I dug out an old PC from my wife's former business. It has Vista home premium 32-bit. Sound was not working. Device manager showed no audio devices.
I went into BIOS and disabled the onboard sound chip, and plugged in a PCI sound card. Booted Vista, and it did not detect new hardware. So next I tried a different sound card in different slot. Yet again it does not see the sound card.
I went back to BIOS and disabled LPT, COM, ethernet, IEEE1394 and IDE controller and rebooted. BIOS did list a multimedia device in PCI-7, which I presume means the sound card. I put one of the sound cards in another PC to verify that it works.
Board is Asus P5AD2. I found in other forums that Windows Vista and 7
have hassles with onboard audio, but why would it also snub sound cards?
I can't imagine a hardware fault would cause this.
BTW the BIOS version is the newest.
 
P

Paul

I dug out an old PC from my wife's former business. It has Vista home premium 32-bit. Sound was not working. Device manager showed no audio devices.
I went into BIOS and disabled the onboard sound chip, and plugged in a PCI sound card. Booted Vista, and it did not detect new hardware. So next I tried a different sound card in different slot. Yet again it does not see the sound card.
I went back to BIOS and disabled LPT, COM, ethernet, IEEE1394 and IDE controller and rebooted. BIOS did list a multimedia device in PCI-7, which I presume means the sound card. I put one of the sound cards in another PC to verify that it works.
Board is Asus P5AD2. I found in other forums that Windows Vista and 7
have hassles with onboard audio, but why would it also snub sound cards?
I can't imagine a hardware fault would cause this.
BTW the BIOS version is the newest.

Use a Linux LiveCD, or some other alternative OS scheme,
to test the hardware with.

Some OEM machines (Dell/HP/Acer/Gateway) come with diagnostic
software. Which you could also attempt to run. I don't
really trust such software all that much, but it's another
alternative if you don't like the idea of a Linux LiveCD.

You could also use a hardware listing utility like Everest
or one of the other ones, to see if the card is detectable
as a bus decode.
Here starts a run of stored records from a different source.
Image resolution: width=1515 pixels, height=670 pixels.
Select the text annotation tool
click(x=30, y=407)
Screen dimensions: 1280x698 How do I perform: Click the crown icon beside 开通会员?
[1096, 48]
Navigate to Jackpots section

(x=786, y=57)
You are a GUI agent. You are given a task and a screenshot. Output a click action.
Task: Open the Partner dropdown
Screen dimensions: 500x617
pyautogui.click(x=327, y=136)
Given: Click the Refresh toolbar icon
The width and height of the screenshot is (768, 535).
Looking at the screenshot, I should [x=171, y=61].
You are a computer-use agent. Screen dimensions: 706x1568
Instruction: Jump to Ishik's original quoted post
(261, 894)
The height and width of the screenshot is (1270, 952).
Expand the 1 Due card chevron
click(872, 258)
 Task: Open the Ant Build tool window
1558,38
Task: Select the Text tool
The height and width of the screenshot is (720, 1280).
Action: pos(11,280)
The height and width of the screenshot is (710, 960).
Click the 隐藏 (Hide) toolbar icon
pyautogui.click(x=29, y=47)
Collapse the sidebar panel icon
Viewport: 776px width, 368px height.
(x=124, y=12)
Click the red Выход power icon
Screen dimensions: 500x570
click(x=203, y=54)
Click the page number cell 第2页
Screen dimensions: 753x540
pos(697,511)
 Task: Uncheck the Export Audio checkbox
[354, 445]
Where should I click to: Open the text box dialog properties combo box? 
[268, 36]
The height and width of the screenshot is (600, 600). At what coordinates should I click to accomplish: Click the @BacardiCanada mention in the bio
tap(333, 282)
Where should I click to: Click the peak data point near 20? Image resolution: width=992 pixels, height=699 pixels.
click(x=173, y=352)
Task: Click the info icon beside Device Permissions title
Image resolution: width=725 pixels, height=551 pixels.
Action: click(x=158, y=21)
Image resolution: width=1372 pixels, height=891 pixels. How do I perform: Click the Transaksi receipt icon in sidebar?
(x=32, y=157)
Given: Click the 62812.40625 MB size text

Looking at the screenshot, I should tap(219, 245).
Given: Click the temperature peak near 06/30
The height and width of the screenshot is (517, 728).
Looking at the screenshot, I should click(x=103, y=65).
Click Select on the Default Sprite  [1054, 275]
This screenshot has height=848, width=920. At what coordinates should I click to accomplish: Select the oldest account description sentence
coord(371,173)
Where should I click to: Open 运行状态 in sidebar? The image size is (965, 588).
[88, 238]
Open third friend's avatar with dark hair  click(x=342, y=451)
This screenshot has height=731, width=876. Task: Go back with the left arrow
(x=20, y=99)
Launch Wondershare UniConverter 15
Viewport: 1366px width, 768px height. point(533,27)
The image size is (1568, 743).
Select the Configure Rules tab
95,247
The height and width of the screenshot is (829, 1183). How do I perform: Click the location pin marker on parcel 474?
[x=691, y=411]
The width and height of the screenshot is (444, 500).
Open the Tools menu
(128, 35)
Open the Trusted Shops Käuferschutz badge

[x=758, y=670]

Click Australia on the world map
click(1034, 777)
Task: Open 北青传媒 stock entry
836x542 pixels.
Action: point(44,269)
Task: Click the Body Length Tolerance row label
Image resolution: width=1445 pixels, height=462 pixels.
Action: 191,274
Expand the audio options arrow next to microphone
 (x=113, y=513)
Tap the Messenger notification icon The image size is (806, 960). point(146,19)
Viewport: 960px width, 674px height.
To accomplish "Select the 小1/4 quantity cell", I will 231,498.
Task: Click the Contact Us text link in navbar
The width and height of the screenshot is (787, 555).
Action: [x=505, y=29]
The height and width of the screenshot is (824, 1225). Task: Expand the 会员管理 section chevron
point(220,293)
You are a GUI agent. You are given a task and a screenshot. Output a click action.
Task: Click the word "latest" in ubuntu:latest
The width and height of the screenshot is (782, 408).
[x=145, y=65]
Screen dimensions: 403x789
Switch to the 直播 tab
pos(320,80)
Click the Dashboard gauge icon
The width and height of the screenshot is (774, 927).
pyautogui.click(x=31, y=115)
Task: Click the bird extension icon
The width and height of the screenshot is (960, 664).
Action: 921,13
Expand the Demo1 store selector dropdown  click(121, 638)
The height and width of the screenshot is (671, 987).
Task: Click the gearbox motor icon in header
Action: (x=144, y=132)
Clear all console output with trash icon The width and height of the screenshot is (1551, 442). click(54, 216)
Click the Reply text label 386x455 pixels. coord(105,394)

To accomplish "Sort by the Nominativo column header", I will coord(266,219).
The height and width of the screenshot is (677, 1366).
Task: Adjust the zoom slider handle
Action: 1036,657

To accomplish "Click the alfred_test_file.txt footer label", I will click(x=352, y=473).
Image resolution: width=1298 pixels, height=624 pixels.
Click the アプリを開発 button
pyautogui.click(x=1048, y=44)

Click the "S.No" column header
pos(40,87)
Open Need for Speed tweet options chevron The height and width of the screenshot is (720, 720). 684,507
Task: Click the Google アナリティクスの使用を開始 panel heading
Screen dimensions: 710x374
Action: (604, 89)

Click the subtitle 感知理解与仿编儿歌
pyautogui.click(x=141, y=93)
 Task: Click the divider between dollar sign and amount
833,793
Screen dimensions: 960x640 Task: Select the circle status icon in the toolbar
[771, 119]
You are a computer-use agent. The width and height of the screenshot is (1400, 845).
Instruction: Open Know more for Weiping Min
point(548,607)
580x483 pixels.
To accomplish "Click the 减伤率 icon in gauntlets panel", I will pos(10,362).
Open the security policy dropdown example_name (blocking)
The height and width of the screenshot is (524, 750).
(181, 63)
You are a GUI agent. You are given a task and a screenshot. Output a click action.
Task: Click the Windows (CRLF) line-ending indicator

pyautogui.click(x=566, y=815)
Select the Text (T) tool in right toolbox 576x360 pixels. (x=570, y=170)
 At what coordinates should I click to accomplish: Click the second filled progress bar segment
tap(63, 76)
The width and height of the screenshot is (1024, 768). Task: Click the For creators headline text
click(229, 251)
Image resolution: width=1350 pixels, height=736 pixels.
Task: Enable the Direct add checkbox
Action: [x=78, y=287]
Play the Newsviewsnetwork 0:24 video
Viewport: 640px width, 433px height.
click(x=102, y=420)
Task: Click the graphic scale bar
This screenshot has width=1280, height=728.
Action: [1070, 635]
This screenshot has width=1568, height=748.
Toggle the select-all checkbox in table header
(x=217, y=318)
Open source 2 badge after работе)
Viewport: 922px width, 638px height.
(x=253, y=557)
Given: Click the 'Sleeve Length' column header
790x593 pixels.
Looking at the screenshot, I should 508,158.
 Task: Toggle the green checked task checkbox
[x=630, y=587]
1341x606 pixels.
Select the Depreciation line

See if the VEN/DEV value can be listed,
as proof the card is present.

I had one card, where the card did not sit down fully in the
PCI slot, and a pin on the bus ended up disconnected. Everest
reported the VEN/DEV number, and one bit of the number was
in error. And I could tell immediately, it was a mechanical
problem.

There have been a couple of cases, where a Creative SoundBlaster
PCI card, actually *burned* two pins in the PCI slot. Probably
some sort of 3.3V versus 5V powering issue. Now, that doesn't
happen too often. What you can do in a case like that, is plug
in a USB2 PCI card and test that the slot works and the USB2
ports work. No driver should be needed for that (the Microsoft
driver should install the USB2). You can probably dream up
a means of testing the PCI slot, to determine the slot is
still working properly. Use a different card type (USB preferred,
a NIC card if that is all you own).

Paul
 
F

Flasherly

Board is Asus P5AD2. I found in other forums that Windows Vista and 7
have hassles with onboard audio, but why would it also snub sound cards?

Locate and download the drivers for that particular MB. I usually
spend some time, at that stage & when physically building the
computer, with the OS and CD resource disc that comes with the MB.

Video (onboard if it has it)
Sound (ditto)
Network adator
Chipsets

Inspect each as I install them, get an idea of what and how much is
going on the HD for what's delivered.

Have a couple high-end ASUS soundboards on my systems now, but they're
PCI-slotted soundboards and some of the best.